── Dataset content ──

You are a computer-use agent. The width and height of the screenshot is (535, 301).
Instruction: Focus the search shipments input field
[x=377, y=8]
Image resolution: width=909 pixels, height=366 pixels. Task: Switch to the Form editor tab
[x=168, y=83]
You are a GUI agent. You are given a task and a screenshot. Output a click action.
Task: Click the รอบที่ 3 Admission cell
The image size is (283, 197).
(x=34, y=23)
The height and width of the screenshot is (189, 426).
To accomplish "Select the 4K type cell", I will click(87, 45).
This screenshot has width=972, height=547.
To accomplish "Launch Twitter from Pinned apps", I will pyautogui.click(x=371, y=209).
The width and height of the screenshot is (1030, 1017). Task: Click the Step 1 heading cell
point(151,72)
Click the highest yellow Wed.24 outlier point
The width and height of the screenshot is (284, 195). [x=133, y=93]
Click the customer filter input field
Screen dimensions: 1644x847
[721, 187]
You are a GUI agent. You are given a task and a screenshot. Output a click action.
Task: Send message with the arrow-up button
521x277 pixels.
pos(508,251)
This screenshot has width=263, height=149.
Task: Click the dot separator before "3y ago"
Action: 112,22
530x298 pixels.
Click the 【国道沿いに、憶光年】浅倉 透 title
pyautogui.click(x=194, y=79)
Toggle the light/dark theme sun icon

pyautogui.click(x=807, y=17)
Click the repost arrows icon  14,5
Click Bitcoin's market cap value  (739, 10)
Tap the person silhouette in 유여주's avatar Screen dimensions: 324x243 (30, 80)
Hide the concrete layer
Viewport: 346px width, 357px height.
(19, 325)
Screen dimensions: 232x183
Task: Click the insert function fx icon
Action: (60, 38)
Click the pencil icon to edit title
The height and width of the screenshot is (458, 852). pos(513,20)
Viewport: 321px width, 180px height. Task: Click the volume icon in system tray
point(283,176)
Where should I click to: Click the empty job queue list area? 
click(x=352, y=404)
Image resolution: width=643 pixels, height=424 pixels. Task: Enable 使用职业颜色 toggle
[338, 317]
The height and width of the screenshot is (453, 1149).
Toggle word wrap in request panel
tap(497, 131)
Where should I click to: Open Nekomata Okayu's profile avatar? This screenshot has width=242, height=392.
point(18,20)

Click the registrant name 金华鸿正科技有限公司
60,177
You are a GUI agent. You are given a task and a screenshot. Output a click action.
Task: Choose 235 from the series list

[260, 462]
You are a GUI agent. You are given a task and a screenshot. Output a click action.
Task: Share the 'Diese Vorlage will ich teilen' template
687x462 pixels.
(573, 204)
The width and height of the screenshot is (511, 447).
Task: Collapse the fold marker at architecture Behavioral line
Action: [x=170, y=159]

───

[Exercise description] With nothing added or dropped, retype the listing above.

[Solution]
You are a computer-use agent. The width and height of the screenshot is (535, 301).
Instruction: Focus the search shipments input field
[x=377, y=8]
Image resolution: width=909 pixels, height=366 pixels. Task: Switch to the Form editor tab
[x=168, y=83]
You are a GUI agent. You are given a task and a screenshot. Output a click action.
Task: Click the รอบที่ 3 Admission cell
The image size is (283, 197).
(x=34, y=23)
The height and width of the screenshot is (189, 426).
To accomplish "Select the 4K type cell", I will click(87, 45).
This screenshot has width=972, height=547.
To accomplish "Launch Twitter from Pinned apps", I will pyautogui.click(x=371, y=209).
The width and height of the screenshot is (1030, 1017). Task: Click the Step 1 heading cell
point(151,72)
Click the highest yellow Wed.24 outlier point
The width and height of the screenshot is (284, 195). [x=133, y=93]
Click the customer filter input field
Screen dimensions: 1644x847
[721, 187]
You are a GUI agent. You are given a task and a screenshot. Output a click action.
Task: Send message with the arrow-up button
521x277 pixels.
pos(508,251)
This screenshot has width=263, height=149.
Task: Click the dot separator before "3y ago"
Action: 112,22
530x298 pixels.
Click the 【国道沿いに、憶光年】浅倉 透 title
pyautogui.click(x=194, y=79)
Toggle the light/dark theme sun icon

pyautogui.click(x=807, y=17)
Click the repost arrows icon  14,5
Click Bitcoin's market cap value  (739, 10)
Tap the person silhouette in 유여주's avatar Screen dimensions: 324x243 (30, 80)
Hide the concrete layer
Viewport: 346px width, 357px height.
(19, 325)
Screen dimensions: 232x183
Task: Click the insert function fx icon
Action: (60, 38)
Click the pencil icon to edit title
The height and width of the screenshot is (458, 852). pos(513,20)
Viewport: 321px width, 180px height. Task: Click the volume icon in system tray
point(283,176)
Where should I click to: Click the empty job queue list area? 
click(x=352, y=404)
Image resolution: width=643 pixels, height=424 pixels. Task: Enable 使用职业颜色 toggle
[338, 317]
The height and width of the screenshot is (453, 1149).
Toggle word wrap in request panel
tap(497, 131)
Where should I click to: Open Nekomata Okayu's profile avatar? This screenshot has width=242, height=392.
point(18,20)

Click the registrant name 金华鸿正科技有限公司
60,177
You are a GUI agent. You are given a task and a screenshot. Output a click action.
Task: Choose 235 from the series list

[260, 462]
You are a GUI agent. You are given a task and a screenshot. Output a click action.
Task: Share the 'Diese Vorlage will ich teilen' template
687x462 pixels.
(573, 204)
The width and height of the screenshot is (511, 447).
Task: Collapse the fold marker at architecture Behavioral line
Action: [x=170, y=159]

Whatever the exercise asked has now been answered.